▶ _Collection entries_
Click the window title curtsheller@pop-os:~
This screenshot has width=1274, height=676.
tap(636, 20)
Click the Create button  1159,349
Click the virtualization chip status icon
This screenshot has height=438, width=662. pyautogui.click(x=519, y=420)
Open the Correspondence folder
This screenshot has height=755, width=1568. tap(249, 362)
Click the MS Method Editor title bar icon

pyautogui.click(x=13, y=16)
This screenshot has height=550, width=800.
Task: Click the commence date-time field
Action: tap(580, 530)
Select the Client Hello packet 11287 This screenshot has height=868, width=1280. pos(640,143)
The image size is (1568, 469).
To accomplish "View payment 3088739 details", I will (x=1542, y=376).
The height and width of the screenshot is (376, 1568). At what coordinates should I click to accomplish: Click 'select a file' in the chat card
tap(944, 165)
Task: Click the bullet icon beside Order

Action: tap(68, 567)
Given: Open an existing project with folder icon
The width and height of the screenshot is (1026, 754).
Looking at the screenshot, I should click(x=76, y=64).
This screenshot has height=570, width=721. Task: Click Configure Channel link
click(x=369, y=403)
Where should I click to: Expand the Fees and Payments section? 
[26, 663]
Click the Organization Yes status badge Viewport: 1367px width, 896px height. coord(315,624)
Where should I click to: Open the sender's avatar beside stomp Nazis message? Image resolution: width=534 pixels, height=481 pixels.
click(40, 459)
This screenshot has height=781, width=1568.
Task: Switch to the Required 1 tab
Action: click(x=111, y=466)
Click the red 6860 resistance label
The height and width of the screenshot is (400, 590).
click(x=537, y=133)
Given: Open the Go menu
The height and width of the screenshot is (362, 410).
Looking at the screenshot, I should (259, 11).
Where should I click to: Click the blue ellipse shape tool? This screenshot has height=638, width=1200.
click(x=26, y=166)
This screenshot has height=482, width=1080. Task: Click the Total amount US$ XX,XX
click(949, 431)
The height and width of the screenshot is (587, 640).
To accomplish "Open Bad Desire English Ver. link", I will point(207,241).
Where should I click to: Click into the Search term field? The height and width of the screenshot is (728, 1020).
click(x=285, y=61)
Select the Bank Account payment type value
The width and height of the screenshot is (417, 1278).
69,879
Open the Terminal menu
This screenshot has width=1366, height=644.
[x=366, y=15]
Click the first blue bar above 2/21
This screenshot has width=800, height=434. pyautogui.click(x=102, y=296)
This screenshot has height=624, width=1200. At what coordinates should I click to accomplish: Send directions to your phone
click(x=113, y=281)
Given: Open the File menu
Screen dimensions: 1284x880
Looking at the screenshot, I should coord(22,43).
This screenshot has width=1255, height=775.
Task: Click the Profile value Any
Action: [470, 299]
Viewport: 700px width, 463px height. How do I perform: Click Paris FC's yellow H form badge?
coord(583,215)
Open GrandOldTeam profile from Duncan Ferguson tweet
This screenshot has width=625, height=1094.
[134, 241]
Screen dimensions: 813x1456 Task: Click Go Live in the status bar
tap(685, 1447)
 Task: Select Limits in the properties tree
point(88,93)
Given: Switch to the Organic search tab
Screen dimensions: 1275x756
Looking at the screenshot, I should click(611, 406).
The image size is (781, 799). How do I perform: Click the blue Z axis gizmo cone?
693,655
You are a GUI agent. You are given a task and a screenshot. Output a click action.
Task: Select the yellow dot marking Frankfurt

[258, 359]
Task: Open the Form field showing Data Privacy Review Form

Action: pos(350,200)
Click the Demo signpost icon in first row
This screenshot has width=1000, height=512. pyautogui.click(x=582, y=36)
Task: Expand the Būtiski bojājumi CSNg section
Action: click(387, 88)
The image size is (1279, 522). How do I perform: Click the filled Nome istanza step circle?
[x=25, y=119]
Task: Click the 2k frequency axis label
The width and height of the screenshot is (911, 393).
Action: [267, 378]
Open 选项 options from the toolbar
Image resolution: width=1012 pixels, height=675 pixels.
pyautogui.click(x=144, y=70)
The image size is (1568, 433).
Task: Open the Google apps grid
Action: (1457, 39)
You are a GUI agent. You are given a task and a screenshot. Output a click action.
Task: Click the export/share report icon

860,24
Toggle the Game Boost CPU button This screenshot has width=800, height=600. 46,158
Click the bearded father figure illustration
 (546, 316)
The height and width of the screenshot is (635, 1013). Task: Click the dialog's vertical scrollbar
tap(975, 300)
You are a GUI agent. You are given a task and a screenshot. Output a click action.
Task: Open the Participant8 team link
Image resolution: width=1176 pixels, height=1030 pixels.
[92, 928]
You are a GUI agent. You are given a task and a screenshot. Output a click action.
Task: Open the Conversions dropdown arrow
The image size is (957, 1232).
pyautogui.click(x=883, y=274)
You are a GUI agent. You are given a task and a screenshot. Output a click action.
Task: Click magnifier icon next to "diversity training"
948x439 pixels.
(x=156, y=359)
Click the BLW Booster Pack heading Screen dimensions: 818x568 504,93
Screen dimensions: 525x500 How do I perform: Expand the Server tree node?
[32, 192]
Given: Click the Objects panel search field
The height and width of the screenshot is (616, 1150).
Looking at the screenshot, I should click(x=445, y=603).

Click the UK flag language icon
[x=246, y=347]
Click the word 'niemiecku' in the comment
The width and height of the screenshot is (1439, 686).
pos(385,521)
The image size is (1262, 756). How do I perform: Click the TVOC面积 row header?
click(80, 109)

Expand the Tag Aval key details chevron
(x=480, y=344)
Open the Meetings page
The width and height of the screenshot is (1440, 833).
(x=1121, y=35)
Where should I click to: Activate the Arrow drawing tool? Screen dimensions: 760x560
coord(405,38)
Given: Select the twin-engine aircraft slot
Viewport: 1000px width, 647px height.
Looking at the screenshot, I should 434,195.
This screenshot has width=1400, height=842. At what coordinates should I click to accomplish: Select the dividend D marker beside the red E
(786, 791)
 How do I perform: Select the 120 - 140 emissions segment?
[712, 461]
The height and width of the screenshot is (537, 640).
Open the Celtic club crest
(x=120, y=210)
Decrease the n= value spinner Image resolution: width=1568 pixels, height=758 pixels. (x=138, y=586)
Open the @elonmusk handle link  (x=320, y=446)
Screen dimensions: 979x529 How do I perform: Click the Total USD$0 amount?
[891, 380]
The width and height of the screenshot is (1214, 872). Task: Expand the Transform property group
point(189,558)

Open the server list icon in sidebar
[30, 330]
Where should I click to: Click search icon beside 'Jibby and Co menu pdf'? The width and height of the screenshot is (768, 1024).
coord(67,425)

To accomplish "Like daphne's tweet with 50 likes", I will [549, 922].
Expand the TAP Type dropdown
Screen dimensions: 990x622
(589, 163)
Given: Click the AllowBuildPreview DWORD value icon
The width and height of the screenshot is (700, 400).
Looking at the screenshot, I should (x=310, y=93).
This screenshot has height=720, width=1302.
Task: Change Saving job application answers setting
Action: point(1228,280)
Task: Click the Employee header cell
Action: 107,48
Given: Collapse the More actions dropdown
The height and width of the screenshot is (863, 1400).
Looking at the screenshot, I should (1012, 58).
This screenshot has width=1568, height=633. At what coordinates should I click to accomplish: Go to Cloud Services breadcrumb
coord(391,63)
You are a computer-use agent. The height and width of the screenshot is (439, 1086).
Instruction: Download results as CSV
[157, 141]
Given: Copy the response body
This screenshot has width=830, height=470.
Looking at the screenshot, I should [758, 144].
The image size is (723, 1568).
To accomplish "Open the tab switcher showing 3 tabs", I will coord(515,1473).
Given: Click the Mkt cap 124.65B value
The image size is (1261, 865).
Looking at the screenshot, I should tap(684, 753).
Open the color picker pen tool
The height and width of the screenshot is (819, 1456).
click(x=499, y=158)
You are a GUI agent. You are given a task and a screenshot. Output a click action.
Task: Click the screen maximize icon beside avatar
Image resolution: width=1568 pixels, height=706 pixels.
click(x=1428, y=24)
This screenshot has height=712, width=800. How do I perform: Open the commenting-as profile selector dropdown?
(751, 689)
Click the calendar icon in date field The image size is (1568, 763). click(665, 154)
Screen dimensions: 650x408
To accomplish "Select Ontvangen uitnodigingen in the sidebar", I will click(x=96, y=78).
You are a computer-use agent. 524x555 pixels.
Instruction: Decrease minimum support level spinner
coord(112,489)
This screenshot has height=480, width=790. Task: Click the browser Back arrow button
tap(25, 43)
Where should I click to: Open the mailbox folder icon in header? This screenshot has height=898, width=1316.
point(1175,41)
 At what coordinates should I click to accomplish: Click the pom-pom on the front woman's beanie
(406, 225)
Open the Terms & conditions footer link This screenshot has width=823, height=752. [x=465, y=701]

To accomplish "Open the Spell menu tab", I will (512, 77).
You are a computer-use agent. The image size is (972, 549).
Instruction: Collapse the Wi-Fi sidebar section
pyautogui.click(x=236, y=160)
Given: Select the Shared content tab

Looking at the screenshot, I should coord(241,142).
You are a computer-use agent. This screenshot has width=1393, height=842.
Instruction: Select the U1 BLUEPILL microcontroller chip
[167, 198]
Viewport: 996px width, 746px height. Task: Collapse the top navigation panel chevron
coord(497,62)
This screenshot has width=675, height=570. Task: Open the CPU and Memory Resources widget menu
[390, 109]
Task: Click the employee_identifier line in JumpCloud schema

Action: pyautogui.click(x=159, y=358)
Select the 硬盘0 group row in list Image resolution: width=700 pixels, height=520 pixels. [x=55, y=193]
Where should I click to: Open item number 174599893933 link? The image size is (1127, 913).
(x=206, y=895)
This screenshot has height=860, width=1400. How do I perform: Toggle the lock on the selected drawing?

▶ _What is required_
Print nothing but the lines from the line with "Where should I click to: Open item" to the last line of the records above. Both of those lines count.

▶ _Solution to the problem_
Where should I click to: Open item number 174599893933 link? The image size is (1127, 913).
(x=206, y=895)
This screenshot has height=860, width=1400. How do I perform: Toggle the lock on the selected drawing?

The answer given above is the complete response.